ICCV2021

CrackFormer: Transformer Network for Fine-Grained Crack Detection

Huajun Liu, Xiangyu Miao, Christoph Mertz, Chengzhong Xu, Hui Kong

被引用 195 次

摘要

Cracks are irregular line structures that are of interest in many computer vision applications. Crack detection (e.g., from pavement images) is a challenging task due to intensity in-homogeneity, topology complexity, low contrast and noisy background. The overall crack detection accuracy can be significantly affected by the detection performance on fine-grained cracks. In this work, we propose a Crack Transformer network (CrackFormer) for fine-grained crack detection. The CrackFormer is composed of novel attention modules in a SegNet-like encoder-decoder architecture. Specifically, it consists of novel self-attention modules with 1x1 convolutional kernels for efficient contextual information extraction across feature-channels, and efficient positional embedding to capture large receptive field contextual information for long range interactions.

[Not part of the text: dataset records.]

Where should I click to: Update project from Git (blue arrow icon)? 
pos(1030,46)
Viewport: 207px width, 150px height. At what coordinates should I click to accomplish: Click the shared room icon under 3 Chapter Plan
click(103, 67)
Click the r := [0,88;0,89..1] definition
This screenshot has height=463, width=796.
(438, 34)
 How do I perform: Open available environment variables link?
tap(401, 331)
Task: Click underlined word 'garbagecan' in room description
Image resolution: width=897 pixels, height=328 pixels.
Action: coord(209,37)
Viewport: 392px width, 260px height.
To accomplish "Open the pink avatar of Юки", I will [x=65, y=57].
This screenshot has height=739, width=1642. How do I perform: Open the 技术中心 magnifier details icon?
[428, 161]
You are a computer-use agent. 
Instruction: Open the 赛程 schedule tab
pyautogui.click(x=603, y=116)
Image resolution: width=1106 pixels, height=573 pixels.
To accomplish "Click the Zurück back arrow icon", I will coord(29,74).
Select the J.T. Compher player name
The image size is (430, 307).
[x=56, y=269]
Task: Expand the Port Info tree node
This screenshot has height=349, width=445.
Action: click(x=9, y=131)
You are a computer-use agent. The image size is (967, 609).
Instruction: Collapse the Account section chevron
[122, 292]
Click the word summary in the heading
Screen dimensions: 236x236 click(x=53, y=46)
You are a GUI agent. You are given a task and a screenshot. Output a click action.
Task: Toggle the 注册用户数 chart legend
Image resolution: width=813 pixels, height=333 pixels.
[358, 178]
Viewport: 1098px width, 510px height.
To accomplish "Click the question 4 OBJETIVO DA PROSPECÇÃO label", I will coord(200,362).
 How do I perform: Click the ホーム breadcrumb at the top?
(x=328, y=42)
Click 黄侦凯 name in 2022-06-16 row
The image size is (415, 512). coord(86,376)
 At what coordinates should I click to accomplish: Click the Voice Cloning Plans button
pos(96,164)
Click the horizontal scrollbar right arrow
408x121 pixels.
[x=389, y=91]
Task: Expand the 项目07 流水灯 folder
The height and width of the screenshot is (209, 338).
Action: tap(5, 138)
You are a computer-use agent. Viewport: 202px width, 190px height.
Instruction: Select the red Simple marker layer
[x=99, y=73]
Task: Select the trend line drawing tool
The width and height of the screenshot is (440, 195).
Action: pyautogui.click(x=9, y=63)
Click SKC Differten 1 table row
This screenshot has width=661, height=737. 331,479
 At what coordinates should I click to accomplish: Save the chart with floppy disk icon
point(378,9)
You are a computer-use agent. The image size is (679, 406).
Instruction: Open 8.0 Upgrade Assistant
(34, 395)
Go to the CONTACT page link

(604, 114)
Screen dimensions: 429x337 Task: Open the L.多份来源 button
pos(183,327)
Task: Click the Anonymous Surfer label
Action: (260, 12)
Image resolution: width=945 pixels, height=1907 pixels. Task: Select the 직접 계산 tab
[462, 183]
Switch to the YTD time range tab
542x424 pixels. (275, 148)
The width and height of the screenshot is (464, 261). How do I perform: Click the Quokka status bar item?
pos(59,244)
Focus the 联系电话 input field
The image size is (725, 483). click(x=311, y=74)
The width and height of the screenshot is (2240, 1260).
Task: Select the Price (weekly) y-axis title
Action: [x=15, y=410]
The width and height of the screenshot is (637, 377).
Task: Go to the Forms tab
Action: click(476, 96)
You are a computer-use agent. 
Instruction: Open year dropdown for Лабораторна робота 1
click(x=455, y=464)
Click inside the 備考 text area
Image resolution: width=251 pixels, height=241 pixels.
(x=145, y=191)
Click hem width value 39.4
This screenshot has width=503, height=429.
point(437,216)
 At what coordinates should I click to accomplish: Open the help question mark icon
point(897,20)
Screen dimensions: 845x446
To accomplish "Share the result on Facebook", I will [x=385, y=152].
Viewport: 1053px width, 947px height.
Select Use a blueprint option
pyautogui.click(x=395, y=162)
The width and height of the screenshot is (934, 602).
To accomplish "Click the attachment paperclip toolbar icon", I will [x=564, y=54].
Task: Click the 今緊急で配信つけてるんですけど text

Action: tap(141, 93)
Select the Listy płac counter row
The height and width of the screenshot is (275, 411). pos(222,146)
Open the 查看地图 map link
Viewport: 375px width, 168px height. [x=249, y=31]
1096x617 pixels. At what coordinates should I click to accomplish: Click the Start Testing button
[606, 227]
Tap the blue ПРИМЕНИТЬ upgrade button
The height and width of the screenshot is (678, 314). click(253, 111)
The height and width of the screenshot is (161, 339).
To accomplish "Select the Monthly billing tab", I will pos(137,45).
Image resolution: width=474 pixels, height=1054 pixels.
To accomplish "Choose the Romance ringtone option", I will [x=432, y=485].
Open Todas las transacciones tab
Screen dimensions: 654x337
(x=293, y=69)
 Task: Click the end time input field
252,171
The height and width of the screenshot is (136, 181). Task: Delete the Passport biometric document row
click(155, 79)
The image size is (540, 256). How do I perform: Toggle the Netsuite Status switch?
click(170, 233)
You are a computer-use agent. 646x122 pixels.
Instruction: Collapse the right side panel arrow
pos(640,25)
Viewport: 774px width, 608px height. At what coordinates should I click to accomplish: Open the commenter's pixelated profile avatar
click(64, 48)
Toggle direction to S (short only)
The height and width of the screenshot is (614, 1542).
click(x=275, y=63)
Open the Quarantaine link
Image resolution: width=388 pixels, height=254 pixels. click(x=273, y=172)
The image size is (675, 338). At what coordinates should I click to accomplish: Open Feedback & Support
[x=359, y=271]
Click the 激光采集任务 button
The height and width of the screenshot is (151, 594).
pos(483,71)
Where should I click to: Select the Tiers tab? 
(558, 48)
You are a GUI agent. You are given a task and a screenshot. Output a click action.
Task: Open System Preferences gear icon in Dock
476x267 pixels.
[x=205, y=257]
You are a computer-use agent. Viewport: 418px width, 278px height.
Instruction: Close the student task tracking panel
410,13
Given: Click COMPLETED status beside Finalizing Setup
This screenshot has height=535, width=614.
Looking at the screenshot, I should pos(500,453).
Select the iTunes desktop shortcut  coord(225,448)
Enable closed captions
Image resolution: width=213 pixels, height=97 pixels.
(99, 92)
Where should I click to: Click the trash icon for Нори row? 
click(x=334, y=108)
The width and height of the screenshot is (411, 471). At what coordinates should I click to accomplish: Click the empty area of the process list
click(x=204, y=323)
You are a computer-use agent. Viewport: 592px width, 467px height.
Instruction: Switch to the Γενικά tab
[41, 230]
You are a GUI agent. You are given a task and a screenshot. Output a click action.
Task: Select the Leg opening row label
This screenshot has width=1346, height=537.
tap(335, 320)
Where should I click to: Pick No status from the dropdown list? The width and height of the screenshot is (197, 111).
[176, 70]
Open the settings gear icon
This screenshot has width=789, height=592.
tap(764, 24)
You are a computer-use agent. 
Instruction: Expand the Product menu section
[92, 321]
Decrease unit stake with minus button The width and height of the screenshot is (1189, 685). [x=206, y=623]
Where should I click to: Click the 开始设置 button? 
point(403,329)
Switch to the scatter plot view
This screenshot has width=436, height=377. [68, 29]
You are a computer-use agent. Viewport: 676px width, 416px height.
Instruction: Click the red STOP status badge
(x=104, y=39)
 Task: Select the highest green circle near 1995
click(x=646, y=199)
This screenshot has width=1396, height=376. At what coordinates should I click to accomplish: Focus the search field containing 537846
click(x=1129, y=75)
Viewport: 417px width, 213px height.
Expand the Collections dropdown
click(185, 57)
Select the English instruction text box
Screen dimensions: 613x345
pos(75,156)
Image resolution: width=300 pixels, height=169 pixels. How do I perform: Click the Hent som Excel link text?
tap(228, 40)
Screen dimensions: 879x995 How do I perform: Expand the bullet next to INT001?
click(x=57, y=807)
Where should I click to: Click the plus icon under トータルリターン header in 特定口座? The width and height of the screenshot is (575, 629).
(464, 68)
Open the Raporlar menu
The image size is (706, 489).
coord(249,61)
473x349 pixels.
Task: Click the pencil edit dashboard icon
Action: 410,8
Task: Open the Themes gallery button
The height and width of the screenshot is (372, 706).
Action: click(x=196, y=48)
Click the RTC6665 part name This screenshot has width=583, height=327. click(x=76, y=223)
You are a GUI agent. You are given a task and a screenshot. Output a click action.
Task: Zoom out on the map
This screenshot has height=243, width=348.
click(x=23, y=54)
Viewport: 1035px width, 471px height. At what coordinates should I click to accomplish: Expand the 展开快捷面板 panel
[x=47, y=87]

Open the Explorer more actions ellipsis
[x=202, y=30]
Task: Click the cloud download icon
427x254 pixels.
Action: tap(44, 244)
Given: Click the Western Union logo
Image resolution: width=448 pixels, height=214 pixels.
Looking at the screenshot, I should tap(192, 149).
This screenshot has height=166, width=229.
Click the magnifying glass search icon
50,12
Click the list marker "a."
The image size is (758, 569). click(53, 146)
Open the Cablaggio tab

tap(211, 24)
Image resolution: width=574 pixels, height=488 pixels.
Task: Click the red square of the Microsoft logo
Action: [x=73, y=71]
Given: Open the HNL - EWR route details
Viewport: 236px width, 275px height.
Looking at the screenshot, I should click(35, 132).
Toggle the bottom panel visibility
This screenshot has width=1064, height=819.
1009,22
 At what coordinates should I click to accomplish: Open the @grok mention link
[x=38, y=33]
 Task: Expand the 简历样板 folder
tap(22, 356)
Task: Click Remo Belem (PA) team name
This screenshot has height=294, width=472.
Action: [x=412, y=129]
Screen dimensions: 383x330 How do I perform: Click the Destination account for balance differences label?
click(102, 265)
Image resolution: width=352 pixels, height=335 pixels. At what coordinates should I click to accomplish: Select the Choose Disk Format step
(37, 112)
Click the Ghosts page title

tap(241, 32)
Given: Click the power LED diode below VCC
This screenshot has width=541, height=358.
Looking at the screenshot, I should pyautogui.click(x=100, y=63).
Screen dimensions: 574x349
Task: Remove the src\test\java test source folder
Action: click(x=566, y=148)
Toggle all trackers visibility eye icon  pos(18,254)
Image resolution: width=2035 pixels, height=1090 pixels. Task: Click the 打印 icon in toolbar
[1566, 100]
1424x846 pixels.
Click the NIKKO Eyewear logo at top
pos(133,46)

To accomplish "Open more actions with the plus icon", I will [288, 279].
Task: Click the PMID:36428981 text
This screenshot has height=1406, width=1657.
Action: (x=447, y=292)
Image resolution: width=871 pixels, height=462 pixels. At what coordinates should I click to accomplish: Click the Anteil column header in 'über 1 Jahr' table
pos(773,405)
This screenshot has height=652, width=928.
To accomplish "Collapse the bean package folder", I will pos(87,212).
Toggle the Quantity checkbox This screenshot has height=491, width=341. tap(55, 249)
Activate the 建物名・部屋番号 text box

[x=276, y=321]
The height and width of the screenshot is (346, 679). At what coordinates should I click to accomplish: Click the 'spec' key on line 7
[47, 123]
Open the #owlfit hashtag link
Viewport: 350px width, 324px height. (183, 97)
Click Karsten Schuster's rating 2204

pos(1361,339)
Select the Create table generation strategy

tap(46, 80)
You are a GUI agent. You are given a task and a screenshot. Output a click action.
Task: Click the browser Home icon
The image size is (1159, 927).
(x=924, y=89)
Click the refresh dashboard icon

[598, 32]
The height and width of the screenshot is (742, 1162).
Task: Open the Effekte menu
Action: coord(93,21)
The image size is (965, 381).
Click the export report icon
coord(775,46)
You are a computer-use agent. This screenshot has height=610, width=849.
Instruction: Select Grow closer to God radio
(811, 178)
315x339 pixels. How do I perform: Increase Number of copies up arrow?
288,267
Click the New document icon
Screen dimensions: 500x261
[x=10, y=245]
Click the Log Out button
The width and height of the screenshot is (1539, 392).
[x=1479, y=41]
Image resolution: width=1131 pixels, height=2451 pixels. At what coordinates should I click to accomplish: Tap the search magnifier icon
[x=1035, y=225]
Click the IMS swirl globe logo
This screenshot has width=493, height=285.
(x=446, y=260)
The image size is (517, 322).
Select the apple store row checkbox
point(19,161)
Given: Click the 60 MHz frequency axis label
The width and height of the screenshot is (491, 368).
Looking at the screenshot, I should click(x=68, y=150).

It also introduces new scaling-attention modules to combine outputs from the corresponding encoder and decoder blocks to suppress nonsemantic features and sharpen semantic ones. The Crack-Former is trained and evaluated on three classical crack datasets. The experimental results show that the Crack-Former achieves the Optimal Dataset Scale (ODS) values of 0.871, 0.877 and 0.881, respectively, on the three datasets and outperforms the state-of-the-art methods.